Il apparaissait important de distinguer trois périodes dans l’histoire des Inconnus : l’Avant, la genèse, qui pose le contexte de leur formation théâtrale puis de leurs premières armes humoristiques, forgées au café-théâtre puis aguerries dans le cadre de l’émission Le Théâtre de Bouvard, lequel a été un véritable tremplin médiatique ; suivies par le rétrécissement du groupe, qui est passé en quelques années de cinq à quatre, jusqu’à leur rencontre décisive avec le producteur Paul Lederman. Ensuite, la période de succès du trio, de 1987 à sa séparation en 1996, une toute petite décennie où pourtant tout s’est joué, où tout a été fait. La dernière partie, paradoxalement la plus longue, court de leur séparation jusqu’à aujourd’hui, et permet d’apprécier la fabrique de la légende des Inconnus à travers l’entrelacement de leurs parcours individuels et de leurs retrouvailles ponctuelles, sur fond de conflit judiciaire avec leur ancien producteur. Bien que facile, cette division en trois parties offrait une narration avec une dramaturgie, comme une sorte de pièce de théâtre en trois actes, entre lesquels j’ai inséré des « entractes » offrant des éclairages plus analytiques sur l’humour ou la construction médiatique du trio.

S.B. Des explications plus que des indices. C’est à mon sens le tragique de tout artiste dont la carrière est brutalement interrompue mais qui poursuit vaille que vaille, sans pour autant atteindre le même succès qu’à la grande époque. Il s’opère un mouvement de nostalgie pour l’avant, du « quand-c’était-mieux », qui se double pour les Inconnus d’un phénomène de patrimonialisation et d’iconisation de cette période de succès. Bénéficier de cela de son vivant, c’est puissant, mais ça enferme, ça contraint et ça impose une pression considérable, qu’ils expriment d’ailleurs très bien, surtout Bernard Campan.
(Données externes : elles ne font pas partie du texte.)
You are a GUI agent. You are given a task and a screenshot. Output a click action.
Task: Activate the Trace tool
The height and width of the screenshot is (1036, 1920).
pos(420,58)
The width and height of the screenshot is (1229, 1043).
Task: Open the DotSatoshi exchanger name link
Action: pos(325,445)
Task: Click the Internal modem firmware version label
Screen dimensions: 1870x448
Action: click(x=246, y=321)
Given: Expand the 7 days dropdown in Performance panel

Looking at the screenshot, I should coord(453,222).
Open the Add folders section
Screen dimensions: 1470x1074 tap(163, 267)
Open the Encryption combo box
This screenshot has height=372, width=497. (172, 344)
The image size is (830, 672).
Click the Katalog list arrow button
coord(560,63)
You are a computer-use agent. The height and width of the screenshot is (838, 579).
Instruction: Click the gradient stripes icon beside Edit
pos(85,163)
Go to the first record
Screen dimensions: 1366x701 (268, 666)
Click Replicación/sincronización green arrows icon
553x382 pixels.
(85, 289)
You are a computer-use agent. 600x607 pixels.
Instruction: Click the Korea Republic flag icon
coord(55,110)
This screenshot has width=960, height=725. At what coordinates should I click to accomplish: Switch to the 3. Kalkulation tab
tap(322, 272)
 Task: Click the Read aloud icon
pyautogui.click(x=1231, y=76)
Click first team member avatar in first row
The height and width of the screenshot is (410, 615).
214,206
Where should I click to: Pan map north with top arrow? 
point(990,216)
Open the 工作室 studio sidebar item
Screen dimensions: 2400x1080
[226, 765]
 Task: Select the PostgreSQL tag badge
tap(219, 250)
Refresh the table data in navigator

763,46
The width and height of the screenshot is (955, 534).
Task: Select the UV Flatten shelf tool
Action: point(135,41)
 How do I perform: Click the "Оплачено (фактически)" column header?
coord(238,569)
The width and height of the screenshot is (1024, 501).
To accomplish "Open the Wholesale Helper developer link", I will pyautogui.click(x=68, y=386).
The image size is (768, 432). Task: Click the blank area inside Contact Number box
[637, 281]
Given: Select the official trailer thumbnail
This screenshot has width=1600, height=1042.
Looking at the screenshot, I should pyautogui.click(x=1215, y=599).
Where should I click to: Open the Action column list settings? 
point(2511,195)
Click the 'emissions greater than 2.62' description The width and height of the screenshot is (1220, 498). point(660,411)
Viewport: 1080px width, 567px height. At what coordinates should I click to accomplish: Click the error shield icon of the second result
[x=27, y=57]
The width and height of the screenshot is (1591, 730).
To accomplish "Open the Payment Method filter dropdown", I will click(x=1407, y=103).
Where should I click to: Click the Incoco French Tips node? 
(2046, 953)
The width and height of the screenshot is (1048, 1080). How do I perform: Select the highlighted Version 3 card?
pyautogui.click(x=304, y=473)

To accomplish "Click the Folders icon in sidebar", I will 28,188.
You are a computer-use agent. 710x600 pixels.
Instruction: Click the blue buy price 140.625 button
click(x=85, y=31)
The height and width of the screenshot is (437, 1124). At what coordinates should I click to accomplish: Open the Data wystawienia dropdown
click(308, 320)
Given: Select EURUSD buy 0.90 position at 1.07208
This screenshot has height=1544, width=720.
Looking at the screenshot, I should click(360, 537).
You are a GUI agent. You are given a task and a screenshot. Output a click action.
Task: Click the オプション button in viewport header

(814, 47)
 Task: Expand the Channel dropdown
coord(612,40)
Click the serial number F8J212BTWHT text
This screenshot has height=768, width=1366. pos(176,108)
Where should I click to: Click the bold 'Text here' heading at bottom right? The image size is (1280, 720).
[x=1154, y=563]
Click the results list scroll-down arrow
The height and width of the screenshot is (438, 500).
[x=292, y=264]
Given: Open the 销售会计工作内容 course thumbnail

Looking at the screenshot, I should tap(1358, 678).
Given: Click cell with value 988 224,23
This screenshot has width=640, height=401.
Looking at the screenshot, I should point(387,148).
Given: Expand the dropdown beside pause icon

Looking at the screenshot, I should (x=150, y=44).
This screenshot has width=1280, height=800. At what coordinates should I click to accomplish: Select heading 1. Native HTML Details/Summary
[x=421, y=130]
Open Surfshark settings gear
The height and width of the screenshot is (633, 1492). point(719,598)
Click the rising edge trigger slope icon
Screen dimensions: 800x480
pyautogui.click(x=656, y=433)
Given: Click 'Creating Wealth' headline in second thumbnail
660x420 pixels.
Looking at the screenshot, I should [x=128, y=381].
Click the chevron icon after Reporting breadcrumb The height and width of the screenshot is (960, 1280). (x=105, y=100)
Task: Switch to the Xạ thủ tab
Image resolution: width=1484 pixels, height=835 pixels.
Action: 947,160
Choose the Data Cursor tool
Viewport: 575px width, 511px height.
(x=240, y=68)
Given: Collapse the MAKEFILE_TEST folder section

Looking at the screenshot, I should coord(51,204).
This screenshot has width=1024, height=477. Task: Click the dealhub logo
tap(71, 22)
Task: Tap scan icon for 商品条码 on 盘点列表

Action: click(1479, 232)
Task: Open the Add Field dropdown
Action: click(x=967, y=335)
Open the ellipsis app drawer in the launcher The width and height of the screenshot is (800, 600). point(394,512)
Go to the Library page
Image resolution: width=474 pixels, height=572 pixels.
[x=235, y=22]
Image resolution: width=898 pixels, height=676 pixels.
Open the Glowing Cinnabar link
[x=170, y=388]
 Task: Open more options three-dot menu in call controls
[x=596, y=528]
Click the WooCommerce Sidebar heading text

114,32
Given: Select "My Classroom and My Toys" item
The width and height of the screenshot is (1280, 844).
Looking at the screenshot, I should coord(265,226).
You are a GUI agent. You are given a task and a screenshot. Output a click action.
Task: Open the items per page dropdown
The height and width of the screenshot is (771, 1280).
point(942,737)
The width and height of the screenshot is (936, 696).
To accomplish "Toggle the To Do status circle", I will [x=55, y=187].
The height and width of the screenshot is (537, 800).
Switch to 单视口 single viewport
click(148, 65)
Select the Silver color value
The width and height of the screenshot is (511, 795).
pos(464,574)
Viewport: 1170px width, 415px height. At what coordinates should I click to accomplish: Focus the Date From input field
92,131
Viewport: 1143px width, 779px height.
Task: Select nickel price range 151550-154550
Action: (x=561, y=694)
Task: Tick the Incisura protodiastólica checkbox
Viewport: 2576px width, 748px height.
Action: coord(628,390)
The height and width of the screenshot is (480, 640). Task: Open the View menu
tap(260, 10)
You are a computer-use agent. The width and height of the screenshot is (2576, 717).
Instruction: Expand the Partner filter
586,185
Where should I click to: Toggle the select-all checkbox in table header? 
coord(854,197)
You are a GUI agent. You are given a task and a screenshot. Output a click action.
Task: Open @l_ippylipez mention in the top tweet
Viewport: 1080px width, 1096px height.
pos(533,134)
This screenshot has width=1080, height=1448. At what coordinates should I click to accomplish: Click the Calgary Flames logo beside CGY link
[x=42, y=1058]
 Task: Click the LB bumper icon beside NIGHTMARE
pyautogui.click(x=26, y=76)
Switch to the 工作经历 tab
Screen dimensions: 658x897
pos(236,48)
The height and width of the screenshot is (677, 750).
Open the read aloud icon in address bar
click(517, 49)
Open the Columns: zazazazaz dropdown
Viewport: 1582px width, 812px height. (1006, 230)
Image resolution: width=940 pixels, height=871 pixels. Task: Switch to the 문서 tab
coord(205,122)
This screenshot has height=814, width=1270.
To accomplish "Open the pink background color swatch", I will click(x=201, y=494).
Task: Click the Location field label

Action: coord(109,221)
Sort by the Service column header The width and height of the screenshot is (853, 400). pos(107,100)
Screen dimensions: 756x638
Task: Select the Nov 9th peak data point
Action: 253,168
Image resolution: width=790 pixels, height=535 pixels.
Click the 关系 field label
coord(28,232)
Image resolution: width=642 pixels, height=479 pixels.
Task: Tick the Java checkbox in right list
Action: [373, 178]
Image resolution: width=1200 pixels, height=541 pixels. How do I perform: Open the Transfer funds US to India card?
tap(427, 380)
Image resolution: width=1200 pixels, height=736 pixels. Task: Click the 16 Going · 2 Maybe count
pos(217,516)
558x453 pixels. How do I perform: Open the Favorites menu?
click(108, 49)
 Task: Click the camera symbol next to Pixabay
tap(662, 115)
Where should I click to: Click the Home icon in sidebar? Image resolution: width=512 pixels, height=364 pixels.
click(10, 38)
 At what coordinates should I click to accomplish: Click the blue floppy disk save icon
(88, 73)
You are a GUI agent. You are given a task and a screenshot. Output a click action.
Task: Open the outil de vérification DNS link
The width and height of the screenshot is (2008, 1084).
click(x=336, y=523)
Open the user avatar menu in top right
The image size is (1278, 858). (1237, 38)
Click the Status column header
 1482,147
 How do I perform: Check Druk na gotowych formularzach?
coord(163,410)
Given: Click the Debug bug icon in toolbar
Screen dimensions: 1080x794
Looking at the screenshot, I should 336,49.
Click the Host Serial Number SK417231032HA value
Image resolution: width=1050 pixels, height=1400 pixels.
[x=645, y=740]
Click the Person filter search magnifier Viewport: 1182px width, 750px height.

Pourquoi revenir si ce n’est pas pour faire mieux, sinon aussi bien ? La preuve : leurs retours récurrents ont été sources de déception, de frustration voire d’incompréhension et de colère : Les Trois Frères, le retour en a fait les frais, comme la fiction Tous Inconnus sur TF1 en 2022. Comme s’ils étaient
en décalage avec les attentes, ou comme si l’exigence était trop haute. Aujourd’hui, ils attendent autant le bon timing (mais le problème, c’est qu’ils vieillissent) et le bon projet : un film, une pièce de théâtre, une émission. Mais chacun gère sa propre carrière et veut aussi exister au-delà de l’étiquette Inconnus à laquelle on les renvoie tout le temps. D’où cette tension entre le vouloir encore être et la crainte d’avoir trop été.